[Stored items from a collection]

• • • • • • •

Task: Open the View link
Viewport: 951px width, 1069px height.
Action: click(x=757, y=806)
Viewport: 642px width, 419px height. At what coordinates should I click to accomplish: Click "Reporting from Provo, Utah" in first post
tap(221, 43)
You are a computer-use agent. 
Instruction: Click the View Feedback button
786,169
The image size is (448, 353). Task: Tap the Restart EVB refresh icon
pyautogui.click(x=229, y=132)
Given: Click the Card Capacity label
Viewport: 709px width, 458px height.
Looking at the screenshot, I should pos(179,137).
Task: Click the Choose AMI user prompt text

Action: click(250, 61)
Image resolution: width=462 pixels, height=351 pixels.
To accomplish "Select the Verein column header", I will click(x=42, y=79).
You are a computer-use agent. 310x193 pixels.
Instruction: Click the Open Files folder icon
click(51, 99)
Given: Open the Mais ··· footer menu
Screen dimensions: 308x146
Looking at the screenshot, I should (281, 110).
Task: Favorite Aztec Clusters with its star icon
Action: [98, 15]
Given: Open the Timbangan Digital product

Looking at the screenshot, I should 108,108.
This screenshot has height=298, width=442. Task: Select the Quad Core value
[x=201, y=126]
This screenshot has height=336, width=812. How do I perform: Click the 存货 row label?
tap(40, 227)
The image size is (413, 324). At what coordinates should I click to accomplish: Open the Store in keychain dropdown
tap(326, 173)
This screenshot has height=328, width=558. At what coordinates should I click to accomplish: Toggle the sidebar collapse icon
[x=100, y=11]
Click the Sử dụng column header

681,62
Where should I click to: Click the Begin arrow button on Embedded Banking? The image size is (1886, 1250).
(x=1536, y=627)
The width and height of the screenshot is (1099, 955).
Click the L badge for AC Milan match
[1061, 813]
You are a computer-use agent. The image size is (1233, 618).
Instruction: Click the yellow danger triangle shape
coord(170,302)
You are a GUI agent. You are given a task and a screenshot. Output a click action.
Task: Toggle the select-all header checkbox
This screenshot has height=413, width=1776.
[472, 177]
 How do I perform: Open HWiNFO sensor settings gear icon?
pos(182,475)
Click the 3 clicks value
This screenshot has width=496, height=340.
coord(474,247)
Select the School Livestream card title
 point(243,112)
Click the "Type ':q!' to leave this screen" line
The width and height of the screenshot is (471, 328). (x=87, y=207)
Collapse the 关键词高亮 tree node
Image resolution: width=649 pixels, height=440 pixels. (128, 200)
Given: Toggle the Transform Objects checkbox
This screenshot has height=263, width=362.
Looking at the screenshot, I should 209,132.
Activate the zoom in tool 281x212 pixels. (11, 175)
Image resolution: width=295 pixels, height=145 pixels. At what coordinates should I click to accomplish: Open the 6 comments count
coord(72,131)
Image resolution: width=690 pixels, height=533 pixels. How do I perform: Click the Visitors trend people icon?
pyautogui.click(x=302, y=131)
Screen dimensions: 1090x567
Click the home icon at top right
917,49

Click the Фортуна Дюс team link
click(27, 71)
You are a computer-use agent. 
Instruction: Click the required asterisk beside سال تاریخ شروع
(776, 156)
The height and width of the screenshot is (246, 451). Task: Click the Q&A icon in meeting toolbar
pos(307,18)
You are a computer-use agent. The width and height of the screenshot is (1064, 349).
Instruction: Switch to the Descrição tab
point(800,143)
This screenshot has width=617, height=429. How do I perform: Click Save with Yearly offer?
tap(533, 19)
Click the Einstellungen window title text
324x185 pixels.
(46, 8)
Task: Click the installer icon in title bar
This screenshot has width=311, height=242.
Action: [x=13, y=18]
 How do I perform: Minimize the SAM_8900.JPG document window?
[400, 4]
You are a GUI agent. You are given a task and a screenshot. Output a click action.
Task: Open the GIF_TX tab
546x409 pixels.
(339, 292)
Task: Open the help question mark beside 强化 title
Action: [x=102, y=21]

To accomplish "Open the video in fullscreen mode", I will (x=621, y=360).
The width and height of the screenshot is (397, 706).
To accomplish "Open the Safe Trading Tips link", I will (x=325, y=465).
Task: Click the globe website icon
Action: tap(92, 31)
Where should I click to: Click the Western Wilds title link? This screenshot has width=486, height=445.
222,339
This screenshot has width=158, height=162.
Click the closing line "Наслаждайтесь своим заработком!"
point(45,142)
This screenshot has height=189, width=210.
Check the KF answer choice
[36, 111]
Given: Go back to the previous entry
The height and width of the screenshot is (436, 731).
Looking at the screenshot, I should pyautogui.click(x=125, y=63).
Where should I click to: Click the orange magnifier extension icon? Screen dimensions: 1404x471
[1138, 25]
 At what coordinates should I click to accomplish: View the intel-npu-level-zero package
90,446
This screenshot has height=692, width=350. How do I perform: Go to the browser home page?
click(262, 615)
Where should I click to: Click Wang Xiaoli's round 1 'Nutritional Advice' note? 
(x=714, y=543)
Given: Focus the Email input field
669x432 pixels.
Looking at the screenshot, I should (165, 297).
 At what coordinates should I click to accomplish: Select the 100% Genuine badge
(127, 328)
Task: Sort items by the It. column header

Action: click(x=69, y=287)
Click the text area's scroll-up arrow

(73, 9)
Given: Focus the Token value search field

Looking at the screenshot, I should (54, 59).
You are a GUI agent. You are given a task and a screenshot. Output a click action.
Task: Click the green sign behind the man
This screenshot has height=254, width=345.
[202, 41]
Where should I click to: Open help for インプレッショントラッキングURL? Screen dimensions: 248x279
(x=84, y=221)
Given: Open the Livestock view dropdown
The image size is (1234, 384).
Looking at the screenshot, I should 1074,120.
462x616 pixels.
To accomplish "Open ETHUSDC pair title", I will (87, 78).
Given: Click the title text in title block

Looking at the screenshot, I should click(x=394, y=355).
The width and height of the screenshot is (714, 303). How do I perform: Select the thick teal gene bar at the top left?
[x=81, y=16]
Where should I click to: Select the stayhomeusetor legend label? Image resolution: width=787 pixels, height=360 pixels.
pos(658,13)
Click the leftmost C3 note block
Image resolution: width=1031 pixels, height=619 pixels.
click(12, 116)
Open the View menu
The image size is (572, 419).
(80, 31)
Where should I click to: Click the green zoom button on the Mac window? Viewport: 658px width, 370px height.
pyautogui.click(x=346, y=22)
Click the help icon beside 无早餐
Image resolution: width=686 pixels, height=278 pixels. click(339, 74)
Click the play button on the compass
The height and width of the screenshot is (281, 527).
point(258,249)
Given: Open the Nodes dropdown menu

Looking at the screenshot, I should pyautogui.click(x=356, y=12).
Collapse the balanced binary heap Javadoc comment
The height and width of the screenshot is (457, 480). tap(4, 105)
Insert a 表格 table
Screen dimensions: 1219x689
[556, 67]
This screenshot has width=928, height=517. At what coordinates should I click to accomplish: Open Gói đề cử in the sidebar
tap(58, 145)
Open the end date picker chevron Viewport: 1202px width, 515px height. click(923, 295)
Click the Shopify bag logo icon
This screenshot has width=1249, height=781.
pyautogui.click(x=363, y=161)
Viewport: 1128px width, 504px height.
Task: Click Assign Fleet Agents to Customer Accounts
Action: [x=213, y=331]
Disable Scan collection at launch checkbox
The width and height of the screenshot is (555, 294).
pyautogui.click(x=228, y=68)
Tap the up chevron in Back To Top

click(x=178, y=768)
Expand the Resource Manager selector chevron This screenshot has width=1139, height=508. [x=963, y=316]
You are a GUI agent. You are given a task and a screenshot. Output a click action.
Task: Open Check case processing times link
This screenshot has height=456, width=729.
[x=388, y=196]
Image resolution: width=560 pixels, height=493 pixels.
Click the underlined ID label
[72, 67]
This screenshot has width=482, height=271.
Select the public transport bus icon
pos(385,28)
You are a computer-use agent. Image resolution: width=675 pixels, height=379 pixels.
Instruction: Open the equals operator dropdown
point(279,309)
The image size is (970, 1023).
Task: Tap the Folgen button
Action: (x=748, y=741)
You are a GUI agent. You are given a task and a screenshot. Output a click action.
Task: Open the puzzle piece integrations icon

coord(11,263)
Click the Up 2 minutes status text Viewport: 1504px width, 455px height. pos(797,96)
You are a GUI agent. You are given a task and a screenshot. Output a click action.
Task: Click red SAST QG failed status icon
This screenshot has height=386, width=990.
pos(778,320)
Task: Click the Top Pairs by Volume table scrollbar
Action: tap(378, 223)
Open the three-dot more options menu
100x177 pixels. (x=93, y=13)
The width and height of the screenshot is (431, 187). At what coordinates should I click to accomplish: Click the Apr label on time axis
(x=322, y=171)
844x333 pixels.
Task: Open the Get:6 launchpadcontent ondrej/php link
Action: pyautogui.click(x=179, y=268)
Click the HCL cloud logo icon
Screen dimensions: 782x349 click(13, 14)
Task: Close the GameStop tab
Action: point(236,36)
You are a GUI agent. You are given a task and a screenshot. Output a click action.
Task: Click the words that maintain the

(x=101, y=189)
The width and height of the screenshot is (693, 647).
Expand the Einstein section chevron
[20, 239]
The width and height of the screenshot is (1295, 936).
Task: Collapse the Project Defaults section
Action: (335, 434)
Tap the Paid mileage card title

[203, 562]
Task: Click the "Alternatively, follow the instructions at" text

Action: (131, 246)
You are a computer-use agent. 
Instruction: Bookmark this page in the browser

• • • • • • •

Exercise description —
Whenever a line of the data above holds the word "computer", it counts once; report the total number of such lines and nothing more.

Output for this exercise —
7